┏━━

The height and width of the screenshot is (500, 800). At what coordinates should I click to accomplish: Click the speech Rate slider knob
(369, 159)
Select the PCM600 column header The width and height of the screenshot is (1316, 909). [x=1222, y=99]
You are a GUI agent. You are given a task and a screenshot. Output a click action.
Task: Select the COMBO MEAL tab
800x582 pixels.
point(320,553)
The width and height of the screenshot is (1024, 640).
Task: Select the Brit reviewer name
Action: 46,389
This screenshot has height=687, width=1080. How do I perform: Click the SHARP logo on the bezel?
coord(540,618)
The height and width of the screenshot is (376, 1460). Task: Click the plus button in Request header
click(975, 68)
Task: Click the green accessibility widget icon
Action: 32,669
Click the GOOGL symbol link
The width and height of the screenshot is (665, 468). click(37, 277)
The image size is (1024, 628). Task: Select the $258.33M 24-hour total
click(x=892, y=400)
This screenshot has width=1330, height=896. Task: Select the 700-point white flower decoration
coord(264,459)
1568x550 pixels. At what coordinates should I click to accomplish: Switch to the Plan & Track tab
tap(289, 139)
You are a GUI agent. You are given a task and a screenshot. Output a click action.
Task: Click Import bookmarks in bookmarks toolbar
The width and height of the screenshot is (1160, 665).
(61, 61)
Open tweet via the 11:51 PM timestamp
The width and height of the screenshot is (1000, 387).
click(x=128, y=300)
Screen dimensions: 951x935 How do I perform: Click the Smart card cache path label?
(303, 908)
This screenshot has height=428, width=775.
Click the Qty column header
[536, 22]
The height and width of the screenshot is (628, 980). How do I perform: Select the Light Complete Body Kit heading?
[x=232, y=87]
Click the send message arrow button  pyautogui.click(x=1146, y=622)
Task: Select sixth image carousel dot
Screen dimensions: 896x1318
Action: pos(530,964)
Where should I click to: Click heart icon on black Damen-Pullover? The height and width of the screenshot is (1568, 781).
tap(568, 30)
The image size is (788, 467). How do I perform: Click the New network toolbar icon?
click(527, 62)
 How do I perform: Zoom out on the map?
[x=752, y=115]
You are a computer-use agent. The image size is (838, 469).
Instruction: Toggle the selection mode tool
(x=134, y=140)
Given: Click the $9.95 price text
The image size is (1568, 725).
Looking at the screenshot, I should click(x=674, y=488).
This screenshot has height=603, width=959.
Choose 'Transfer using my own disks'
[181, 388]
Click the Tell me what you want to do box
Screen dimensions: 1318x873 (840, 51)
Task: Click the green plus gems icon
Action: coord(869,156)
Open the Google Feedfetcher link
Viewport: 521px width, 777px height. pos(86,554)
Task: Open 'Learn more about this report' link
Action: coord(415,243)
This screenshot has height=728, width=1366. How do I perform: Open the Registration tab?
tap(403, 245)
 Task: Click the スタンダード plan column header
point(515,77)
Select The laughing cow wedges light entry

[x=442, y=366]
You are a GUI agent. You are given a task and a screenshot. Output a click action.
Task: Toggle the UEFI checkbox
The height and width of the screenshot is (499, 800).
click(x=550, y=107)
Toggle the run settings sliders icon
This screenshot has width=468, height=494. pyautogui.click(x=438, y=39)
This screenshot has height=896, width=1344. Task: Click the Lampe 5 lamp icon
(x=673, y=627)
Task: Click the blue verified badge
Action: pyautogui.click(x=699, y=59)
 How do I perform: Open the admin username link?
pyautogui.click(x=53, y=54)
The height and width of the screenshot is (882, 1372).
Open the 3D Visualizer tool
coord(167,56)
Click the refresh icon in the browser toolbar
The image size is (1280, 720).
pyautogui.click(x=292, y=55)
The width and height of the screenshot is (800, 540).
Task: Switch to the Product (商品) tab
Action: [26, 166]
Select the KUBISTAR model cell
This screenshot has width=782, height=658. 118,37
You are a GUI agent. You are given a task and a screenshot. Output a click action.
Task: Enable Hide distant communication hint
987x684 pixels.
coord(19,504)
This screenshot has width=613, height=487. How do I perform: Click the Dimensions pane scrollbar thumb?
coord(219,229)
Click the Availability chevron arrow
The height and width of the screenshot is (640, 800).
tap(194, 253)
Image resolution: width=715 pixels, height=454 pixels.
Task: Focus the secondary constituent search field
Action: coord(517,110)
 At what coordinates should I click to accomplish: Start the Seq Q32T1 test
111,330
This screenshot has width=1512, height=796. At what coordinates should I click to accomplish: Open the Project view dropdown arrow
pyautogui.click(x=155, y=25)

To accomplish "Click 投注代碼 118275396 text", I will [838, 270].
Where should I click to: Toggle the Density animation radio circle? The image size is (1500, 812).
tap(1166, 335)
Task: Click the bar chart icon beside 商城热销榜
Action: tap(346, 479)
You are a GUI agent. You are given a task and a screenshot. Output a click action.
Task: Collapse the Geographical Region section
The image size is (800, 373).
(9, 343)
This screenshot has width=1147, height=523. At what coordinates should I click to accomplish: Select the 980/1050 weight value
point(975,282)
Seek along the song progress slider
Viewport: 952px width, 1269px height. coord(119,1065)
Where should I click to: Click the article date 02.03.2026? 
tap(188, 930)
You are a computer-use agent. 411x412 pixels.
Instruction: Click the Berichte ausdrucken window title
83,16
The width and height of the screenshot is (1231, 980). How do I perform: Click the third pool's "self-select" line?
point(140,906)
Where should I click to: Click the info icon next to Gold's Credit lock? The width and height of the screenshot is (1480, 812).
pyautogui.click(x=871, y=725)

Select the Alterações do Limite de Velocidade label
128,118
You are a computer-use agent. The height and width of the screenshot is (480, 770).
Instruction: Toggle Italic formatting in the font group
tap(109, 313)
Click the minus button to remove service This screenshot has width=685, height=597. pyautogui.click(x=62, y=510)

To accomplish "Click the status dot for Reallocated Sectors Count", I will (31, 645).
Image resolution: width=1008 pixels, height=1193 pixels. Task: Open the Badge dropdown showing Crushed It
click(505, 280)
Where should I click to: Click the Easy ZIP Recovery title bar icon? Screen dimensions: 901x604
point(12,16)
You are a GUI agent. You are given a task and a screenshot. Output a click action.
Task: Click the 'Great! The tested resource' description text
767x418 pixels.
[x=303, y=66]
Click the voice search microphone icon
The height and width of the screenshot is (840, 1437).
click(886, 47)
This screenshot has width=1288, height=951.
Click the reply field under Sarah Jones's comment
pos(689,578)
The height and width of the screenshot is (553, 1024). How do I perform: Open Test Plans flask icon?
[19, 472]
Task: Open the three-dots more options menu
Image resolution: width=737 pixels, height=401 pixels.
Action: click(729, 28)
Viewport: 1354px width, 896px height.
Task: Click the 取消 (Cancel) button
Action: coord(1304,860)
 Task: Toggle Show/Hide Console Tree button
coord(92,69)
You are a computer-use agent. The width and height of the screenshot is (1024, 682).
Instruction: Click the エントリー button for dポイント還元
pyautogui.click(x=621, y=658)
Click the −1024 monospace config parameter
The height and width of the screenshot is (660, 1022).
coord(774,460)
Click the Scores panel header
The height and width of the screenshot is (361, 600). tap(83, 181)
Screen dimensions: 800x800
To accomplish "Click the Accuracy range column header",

┗━━

:: What this task involves ::
Reproduce exactly the lines from the one containing "This screenshot has width=1288, height=951." through the last line of the records, both included, and nothing else.

:: Response to the task ::
This screenshot has width=1288, height=951.
Click the reply field under Sarah Jones's comment
pos(689,578)
The height and width of the screenshot is (553, 1024). How do I perform: Open Test Plans flask icon?
[19, 472]
Task: Open the three-dots more options menu
Image resolution: width=737 pixels, height=401 pixels.
Action: click(729, 28)
Viewport: 1354px width, 896px height.
Task: Click the 取消 (Cancel) button
Action: coord(1304,860)
 Task: Toggle Show/Hide Console Tree button
coord(92,69)
You are a computer-use agent. The width and height of the screenshot is (1024, 682).
Instruction: Click the エントリー button for dポイント還元
pyautogui.click(x=621, y=658)
Click the −1024 monospace config parameter
The height and width of the screenshot is (660, 1022).
coord(774,460)
Click the Scores panel header
The height and width of the screenshot is (361, 600). tap(83, 181)
Screen dimensions: 800x800
To accomplish "Click the Accuracy range column header",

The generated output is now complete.